STEPS IN THE PROCESS OF SETTLING AN ESTATE OR TRUST
Whether under a Will or a Trust, a settlement of an estate involves the following steps: collecting and accounting for the assets, communicating with beneficiaries, sending accountings to beneficiaries, clearing claims of creditors and settling estate taxes if any, settling disputes among beneficiaries, and finally distributing the assets of the estate or trust.
EXECUTOR/EXECUTRIX OR SUCCESSOR TRUSTEE IS LEGALLY RESPONSIBLE
Settling an Estate or Trust is a big responsibility. The executor or successor trustee needs to: 1) design and execute a communications plan with beneficiaries, 2) design accounting methods to track estate and trust assets so that accountings can be delivered later in the process, 3) retain qualified professionals (attorneys, accountants, etc), 4) gather assets, 5) carefully follow and adhere to the relevant documents (Trust or Will), 6) follow all applicable laws, and avoid conflicts of interest, self dealing and mismanagement.

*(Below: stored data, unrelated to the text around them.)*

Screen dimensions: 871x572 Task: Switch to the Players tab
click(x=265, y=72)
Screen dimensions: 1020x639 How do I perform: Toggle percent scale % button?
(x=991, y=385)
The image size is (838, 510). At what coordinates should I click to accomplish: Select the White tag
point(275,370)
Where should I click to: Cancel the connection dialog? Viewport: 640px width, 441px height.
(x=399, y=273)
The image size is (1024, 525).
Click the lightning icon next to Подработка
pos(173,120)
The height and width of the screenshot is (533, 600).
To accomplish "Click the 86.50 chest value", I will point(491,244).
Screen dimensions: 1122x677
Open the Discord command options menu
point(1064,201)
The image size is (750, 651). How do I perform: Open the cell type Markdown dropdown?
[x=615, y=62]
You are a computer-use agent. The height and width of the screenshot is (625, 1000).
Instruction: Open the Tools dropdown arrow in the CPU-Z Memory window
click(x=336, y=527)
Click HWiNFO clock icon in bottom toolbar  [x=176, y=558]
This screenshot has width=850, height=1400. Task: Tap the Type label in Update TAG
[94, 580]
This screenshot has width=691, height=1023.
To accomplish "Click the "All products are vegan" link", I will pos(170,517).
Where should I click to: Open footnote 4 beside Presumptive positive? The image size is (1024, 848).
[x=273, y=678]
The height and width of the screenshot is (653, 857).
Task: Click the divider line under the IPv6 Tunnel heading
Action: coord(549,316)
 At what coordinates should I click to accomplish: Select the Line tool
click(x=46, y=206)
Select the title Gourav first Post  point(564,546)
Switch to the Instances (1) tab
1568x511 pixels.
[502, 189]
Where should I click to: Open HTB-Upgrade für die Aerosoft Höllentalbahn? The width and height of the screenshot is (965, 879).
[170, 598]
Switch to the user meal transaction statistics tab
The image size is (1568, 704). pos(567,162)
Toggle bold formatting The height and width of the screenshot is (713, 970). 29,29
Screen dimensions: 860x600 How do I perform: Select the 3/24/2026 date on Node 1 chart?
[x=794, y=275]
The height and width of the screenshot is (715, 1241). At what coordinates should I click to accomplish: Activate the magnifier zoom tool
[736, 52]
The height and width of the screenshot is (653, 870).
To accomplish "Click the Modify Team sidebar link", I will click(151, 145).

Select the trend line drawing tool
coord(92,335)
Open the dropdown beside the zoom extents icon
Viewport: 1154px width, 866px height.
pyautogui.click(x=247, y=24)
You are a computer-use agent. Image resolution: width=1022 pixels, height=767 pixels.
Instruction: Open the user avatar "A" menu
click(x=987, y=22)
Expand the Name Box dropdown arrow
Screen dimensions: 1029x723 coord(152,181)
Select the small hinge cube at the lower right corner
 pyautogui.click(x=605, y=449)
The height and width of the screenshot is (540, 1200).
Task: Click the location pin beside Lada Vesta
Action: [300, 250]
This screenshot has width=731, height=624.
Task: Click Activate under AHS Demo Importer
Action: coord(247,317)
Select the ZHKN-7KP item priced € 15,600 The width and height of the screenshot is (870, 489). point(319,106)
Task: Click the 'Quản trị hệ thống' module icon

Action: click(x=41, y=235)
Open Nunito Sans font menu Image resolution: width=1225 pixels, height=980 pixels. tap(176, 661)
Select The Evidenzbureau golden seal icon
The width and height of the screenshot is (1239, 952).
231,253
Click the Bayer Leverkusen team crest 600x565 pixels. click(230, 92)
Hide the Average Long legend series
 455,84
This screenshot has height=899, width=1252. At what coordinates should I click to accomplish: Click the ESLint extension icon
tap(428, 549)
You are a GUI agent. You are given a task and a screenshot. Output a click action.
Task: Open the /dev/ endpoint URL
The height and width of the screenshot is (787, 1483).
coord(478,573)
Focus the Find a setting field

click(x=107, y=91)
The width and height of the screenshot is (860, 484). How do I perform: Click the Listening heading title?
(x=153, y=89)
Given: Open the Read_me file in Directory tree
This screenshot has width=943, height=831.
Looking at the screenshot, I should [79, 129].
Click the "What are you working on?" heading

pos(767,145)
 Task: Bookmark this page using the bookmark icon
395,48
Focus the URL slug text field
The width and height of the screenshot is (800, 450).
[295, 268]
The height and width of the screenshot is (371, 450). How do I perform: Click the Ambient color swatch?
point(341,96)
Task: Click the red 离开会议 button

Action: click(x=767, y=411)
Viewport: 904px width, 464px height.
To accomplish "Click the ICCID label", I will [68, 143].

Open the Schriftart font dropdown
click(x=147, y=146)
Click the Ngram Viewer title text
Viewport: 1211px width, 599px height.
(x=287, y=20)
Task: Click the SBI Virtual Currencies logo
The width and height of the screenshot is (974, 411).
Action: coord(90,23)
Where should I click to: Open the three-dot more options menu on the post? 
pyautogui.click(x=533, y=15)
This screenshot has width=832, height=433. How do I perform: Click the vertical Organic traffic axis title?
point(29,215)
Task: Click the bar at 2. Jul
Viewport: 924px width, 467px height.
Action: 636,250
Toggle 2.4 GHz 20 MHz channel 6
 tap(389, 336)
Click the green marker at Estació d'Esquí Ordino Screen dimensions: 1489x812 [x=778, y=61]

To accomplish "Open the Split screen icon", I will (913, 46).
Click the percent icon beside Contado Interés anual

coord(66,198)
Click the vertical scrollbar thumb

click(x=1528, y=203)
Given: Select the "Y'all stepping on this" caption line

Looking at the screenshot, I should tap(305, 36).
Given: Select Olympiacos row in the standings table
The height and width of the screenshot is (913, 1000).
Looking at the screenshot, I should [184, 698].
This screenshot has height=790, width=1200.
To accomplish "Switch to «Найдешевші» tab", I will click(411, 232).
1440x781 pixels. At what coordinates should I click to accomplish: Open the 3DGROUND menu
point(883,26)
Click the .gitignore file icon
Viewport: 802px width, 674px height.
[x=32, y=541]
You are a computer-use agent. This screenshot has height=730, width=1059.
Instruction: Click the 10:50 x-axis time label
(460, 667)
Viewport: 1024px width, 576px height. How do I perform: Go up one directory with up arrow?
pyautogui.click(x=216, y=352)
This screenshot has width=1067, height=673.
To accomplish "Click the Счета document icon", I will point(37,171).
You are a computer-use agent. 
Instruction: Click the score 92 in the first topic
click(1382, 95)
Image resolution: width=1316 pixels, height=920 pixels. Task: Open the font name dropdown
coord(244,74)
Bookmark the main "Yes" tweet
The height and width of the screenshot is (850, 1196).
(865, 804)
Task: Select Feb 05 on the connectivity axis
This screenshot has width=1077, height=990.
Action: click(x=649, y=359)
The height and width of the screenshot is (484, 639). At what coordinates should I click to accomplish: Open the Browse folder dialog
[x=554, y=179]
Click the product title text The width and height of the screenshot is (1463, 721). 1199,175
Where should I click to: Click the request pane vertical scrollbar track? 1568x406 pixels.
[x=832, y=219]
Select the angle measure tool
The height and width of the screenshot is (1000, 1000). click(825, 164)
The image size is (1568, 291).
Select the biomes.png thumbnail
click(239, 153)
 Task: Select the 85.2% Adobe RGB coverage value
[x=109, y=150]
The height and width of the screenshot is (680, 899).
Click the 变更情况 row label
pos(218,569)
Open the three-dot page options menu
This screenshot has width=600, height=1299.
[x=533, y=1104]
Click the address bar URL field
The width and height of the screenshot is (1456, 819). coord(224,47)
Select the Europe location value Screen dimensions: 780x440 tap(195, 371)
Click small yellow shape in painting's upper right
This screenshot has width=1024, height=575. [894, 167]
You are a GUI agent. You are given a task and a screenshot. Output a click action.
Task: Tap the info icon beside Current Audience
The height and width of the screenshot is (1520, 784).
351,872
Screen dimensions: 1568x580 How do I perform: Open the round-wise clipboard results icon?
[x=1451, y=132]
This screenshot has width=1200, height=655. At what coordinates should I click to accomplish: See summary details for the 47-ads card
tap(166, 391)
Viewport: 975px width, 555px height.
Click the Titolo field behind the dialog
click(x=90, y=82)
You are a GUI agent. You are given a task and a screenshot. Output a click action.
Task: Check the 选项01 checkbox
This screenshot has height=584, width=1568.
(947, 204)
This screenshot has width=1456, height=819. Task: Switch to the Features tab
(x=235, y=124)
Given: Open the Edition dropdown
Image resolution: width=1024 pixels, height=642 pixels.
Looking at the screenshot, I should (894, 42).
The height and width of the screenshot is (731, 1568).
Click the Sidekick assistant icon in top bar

A CEO of a business often has leadership authority to set the direction of the business. An executor or successor trustee usually lacks that lattitude. The executor or trustee is bound to follow both the Will/trust instrument and all applicable laws; and is not free to set a new direction as they wish. The liability/responsibility of an executor or successor trustee is a “fiduciary” responsibility. This means that the executor/trustee is legally liable for damages if the laws and document’s direction are not scrupulously followed. Failure to follow the governing documents and comply with applicable laws can lead to a court assessing damages. But liability can be avoided by communication, prudence, accounting, and caution.